Jej oczy zaszły łzami, gdy wpatrywała się w jego oczy. Oczy, w których się zatracała. Oczy, które sprawiały, że czuła się w sposób, jakiego nigdy wcześniej nie czuła. Gdy łzy spływały jej po twarzy, wyznała mu swoją miłość. Wyznała, jak bardzo była zraniona. Wyznała, jak źle się czuła.

I tak po prostu ją stracił. Stracił najpiękniejszą dziewczynę, dziewczynę o cudownym sercu. Serce, które ogrzewało go, gdy tylko było mu zimno. Serce, które dało mu obfitość miłości.

W tym momencie wiedział, że nawalił. Nigdy nie miał okazji powiedzieć za siebie, ponieważ nie został wysłuchany. Nie miał szansy walczyć o miłość.

Jakkolwiek była załamana, obiecała sobie, że nie będzie definiowana przez złamanie serca. Obiecała sobie, że nie uroni łzy za kogoś niewartego kropli. Obiecała sobie, że nie będzie trzymała się miłości, która nie da.

Obiecała sobie, że będzie silna dla swojego serca, że ​​nigdy się nie wycofa bez względu na wszystko. Obiecała sobie miłość, nauczy swoje serce, jak radzić sobie bez kogoś u jej boku. Postanowiła żyć pełnią życia. I dokładnie to zrobiła.

Mimo bólu obiecała sobie, że znów będzie kochać.

Obiecała sobie płakać, łzy śmiechu od swojej następnej miłości. Śmiech z gojenia się ran. Obiecała sobie, że będzie miała otwarte serce, otwarte na miłość. Obiecała sobie, że zawsze będzie gotowa na miłość. Obiecała sobie, że znajdzie miłość, miłość, która jest warta znalezienia, miłość, która jest warta każdej odrobiny energii, którą odda.

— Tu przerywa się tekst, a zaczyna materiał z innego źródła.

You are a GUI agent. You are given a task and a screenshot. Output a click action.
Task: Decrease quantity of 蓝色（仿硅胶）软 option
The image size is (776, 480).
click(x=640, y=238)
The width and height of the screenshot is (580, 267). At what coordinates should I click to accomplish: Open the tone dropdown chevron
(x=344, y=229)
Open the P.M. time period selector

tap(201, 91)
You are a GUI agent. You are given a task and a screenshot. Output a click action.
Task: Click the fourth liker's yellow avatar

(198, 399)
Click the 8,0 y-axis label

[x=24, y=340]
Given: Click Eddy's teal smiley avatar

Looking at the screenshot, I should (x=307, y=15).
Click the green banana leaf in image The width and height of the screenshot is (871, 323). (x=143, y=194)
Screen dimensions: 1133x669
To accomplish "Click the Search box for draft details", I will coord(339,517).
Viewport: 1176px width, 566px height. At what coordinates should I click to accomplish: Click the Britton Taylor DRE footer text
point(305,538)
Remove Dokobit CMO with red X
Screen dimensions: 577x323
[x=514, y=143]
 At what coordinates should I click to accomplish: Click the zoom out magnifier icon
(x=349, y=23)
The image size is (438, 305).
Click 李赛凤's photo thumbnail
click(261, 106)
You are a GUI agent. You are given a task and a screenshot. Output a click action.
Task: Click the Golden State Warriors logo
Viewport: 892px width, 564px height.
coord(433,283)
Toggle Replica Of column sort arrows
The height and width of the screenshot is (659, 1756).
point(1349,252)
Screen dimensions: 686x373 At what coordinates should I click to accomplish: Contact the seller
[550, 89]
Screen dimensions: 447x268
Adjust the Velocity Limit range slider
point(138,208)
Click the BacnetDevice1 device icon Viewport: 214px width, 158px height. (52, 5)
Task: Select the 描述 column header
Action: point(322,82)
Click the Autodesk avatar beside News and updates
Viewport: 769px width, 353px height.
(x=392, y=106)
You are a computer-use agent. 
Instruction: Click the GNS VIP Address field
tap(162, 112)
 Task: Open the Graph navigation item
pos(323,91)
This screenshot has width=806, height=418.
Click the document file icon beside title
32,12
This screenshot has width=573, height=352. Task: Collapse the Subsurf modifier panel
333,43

Obiecała, że ​​zawsze będzie miała uśmiech na twarzy. Obiecała sobie, że będzie świecić jak gwiazda, którą zawsze była.

Obiecała sobie, że nie poświęci się dla miłości, która na nic nie zasługiwała. Obiecała, że ​​przed wszystkim będzie mieć siebie, odpuścić. Stała się wolną duszą.

Nauczyła swoje serce sztuki przebaczania. Nauczyła się z czasem zapominać o całym bólu. To nigdy nie było dla niej łatwe, ale dobroć i miłość w niej pokonały ból, złość i nienawiść, które wypełniały jej serce.

Nie mogła się doczekać każdego wschodu i zachodu słońca. Nie mogła się doczekać, kiedy każdego ranka usłyszy ćwierkanie przy oknie. Nie mogła się doczekać, kiedy zobaczy ptaki na swoim drzewie. Zakochała się w naturze. Zakochała się w miejscu występowania ptaków, ćwierkaniu oznaczającym nowy dzień. Miejsce pięknych ptaków, które zawsze ją uśmiechały. Nauczyła się uwielbiać przyrodę i całe jej piękno, nie mając nic innego na myśli.

Stała się kobietą, o której nigdy nie myślała, że ​​się stanie.
Stała się kobietą, którą sama się nauczyła.